_STATED EXERCISE_
Scale everything from the line containing "The image size is (640, 514)." down to the line containing "Select the right". Rewrite those lines in full, requests included, multiplying each click coordinate in the answers by 2.3 and rounding to whole numbers with halves rounded up, and leave every other number unchanged.

_INPUT FOR THIS TASK_
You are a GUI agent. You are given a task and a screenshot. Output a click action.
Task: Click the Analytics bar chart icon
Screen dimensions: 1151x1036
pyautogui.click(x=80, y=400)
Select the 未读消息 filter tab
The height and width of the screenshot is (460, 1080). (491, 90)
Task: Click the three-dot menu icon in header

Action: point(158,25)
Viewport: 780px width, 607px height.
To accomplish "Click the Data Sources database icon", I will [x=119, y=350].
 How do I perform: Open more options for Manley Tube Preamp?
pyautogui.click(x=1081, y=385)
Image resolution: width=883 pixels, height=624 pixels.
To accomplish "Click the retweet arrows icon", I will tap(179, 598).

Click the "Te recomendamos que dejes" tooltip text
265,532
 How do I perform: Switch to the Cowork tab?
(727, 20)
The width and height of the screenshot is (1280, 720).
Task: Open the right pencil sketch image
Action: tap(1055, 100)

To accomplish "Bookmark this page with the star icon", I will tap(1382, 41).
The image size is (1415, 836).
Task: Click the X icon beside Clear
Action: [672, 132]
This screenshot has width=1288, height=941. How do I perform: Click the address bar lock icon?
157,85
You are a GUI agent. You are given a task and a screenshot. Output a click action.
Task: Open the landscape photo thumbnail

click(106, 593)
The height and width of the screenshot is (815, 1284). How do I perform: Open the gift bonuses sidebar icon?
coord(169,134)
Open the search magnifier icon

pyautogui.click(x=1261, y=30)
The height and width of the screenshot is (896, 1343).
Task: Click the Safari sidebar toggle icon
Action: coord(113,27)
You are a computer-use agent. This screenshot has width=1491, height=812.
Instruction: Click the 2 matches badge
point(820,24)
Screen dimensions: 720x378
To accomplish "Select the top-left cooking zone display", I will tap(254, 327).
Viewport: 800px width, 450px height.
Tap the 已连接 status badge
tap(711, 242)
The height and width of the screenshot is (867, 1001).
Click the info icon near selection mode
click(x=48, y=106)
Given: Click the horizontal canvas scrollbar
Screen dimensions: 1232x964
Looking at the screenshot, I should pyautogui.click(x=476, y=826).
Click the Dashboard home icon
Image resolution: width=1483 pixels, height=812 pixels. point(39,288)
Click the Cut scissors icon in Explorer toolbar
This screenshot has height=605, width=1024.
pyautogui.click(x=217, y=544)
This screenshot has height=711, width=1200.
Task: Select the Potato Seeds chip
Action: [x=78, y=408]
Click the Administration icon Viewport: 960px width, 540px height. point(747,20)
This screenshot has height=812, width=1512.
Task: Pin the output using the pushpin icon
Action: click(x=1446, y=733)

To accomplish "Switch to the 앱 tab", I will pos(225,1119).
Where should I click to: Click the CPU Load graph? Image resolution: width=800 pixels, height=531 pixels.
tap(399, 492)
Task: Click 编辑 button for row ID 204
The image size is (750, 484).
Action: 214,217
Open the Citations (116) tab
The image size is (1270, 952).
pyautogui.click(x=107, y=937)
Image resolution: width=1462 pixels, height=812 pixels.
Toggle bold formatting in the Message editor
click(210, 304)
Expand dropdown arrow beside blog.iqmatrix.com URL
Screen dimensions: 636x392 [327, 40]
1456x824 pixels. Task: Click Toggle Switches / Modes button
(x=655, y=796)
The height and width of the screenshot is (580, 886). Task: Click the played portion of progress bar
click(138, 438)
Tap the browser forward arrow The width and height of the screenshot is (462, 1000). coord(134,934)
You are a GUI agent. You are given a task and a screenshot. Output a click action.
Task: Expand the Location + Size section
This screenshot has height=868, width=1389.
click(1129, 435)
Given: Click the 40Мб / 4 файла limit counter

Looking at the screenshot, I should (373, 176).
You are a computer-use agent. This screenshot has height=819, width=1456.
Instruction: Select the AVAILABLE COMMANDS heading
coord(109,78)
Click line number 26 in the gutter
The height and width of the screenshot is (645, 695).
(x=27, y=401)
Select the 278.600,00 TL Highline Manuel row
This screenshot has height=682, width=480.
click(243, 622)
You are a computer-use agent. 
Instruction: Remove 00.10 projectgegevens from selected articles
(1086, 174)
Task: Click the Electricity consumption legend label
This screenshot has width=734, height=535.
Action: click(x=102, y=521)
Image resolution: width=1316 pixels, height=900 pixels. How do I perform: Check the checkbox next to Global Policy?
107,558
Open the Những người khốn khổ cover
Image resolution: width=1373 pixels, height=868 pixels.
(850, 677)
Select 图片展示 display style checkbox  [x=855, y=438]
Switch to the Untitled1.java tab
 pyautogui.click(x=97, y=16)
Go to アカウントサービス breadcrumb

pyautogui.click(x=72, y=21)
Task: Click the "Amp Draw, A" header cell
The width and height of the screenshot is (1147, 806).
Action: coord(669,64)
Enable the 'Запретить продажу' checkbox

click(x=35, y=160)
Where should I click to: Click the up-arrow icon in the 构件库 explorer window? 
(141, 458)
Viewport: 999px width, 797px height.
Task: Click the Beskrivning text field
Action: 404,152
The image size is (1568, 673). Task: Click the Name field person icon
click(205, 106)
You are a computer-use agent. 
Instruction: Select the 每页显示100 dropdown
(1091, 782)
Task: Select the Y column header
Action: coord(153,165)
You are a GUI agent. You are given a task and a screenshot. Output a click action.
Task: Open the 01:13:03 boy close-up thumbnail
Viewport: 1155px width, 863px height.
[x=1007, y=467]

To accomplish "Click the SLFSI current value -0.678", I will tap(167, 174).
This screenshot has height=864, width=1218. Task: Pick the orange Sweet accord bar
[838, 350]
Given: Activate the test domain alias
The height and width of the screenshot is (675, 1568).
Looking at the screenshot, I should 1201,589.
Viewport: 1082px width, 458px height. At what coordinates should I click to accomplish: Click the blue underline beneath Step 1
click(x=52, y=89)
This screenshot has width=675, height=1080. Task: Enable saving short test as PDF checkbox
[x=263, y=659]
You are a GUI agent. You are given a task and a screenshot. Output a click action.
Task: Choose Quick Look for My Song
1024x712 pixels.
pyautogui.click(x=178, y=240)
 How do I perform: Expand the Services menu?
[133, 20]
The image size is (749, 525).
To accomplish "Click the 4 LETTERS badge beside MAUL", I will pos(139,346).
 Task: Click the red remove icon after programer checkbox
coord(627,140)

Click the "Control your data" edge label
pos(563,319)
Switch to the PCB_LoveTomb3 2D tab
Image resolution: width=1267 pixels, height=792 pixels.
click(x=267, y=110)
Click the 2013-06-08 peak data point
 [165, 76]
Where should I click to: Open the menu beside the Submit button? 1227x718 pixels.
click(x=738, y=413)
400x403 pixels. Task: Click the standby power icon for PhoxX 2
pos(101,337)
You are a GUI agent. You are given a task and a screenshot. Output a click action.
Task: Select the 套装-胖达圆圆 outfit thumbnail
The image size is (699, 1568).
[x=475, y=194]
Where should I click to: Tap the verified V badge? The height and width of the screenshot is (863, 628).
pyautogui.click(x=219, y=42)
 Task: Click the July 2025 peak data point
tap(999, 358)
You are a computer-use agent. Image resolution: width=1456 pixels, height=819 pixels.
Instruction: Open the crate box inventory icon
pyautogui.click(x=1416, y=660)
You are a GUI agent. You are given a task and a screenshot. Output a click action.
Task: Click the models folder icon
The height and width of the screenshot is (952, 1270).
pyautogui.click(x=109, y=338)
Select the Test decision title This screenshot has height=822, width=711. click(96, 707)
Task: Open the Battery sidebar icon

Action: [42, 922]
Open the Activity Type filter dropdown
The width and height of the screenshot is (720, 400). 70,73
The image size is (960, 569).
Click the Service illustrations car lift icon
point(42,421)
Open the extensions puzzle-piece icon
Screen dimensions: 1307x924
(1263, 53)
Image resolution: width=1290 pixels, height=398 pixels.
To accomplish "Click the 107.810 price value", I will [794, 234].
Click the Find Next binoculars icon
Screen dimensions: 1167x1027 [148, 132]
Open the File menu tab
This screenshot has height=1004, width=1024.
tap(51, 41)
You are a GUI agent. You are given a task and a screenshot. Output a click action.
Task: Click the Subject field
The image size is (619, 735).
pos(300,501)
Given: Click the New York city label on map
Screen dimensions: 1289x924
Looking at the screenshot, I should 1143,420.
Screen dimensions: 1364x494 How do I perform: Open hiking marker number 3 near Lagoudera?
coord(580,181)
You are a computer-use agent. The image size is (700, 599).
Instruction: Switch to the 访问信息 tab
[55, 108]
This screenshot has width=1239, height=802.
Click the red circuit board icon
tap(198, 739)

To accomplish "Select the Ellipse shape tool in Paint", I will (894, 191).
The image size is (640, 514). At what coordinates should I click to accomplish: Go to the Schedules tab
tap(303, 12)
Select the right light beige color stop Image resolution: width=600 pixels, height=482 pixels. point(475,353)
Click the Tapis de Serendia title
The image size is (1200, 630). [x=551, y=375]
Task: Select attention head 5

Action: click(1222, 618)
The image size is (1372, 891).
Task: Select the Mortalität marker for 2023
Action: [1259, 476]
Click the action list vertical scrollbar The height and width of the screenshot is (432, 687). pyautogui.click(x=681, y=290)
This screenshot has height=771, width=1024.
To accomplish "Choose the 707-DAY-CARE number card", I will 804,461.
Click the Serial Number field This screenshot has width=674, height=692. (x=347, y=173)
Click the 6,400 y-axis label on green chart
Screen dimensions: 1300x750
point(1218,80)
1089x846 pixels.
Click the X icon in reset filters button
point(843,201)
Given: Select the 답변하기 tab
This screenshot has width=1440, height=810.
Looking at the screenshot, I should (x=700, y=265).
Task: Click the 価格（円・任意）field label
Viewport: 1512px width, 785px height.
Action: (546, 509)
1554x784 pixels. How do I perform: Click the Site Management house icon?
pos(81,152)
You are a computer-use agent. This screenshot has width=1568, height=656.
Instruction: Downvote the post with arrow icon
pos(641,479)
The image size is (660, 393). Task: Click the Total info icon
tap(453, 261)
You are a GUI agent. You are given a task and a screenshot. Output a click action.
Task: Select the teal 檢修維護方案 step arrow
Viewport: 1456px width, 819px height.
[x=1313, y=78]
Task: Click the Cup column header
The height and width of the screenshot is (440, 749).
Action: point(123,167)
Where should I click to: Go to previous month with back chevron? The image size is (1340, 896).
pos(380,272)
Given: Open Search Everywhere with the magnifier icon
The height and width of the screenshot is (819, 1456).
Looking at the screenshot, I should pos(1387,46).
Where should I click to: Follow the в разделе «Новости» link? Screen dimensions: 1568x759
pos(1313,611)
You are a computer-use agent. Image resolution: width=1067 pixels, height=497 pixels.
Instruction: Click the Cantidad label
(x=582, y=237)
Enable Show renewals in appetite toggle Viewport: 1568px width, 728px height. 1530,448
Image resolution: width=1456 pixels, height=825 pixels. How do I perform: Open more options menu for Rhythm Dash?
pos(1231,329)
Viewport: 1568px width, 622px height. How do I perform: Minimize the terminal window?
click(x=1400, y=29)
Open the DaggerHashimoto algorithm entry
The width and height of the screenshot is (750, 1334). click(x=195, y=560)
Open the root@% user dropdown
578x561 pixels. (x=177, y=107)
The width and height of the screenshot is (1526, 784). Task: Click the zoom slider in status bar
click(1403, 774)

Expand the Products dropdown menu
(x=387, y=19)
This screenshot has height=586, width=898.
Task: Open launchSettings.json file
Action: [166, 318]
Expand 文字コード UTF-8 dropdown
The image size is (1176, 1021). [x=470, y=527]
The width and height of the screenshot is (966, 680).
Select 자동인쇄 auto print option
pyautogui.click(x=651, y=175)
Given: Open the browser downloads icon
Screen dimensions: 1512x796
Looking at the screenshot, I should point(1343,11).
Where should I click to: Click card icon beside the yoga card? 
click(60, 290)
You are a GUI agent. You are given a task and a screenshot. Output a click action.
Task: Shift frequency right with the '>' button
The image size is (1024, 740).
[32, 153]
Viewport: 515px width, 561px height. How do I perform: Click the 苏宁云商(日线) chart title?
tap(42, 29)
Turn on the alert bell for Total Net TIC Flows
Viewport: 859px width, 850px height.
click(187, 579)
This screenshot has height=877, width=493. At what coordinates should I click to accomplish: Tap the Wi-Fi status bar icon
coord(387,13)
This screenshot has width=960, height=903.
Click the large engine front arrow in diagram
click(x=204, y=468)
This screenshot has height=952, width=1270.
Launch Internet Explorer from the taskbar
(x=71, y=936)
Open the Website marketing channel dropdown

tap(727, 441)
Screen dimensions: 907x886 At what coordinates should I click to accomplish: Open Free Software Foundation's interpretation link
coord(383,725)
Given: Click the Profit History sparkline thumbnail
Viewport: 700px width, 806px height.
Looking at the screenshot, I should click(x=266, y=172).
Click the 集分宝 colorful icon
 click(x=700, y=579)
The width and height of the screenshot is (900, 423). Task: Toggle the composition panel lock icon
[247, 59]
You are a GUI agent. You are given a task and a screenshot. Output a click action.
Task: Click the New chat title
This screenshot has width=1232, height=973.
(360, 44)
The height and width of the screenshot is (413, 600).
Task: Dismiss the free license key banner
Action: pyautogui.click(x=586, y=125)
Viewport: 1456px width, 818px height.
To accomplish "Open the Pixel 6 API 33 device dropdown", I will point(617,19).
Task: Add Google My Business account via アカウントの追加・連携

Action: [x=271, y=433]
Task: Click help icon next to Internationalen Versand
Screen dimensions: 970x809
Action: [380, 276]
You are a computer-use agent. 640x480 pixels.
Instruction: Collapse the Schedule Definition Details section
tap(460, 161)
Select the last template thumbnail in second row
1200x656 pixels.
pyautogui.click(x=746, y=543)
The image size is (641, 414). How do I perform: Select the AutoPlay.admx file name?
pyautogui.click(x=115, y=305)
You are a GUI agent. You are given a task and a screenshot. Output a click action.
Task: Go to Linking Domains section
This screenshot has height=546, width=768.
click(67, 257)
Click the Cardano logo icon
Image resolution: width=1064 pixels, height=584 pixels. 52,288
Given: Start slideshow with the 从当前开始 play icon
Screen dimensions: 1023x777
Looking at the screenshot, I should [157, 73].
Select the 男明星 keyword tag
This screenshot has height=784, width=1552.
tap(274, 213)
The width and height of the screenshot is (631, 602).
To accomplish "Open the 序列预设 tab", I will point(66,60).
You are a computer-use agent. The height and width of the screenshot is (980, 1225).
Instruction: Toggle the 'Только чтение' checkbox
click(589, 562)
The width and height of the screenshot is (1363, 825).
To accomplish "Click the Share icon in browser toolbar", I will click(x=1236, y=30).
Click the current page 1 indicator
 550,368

_EXPECTED ANSWER_
The image size is (640, 514). At what coordinates should I click to accomplish: Go to the Schedules tab
tap(697, 28)
Select the right light beige color stop Image resolution: width=600 pixels, height=482 pixels. point(1093,812)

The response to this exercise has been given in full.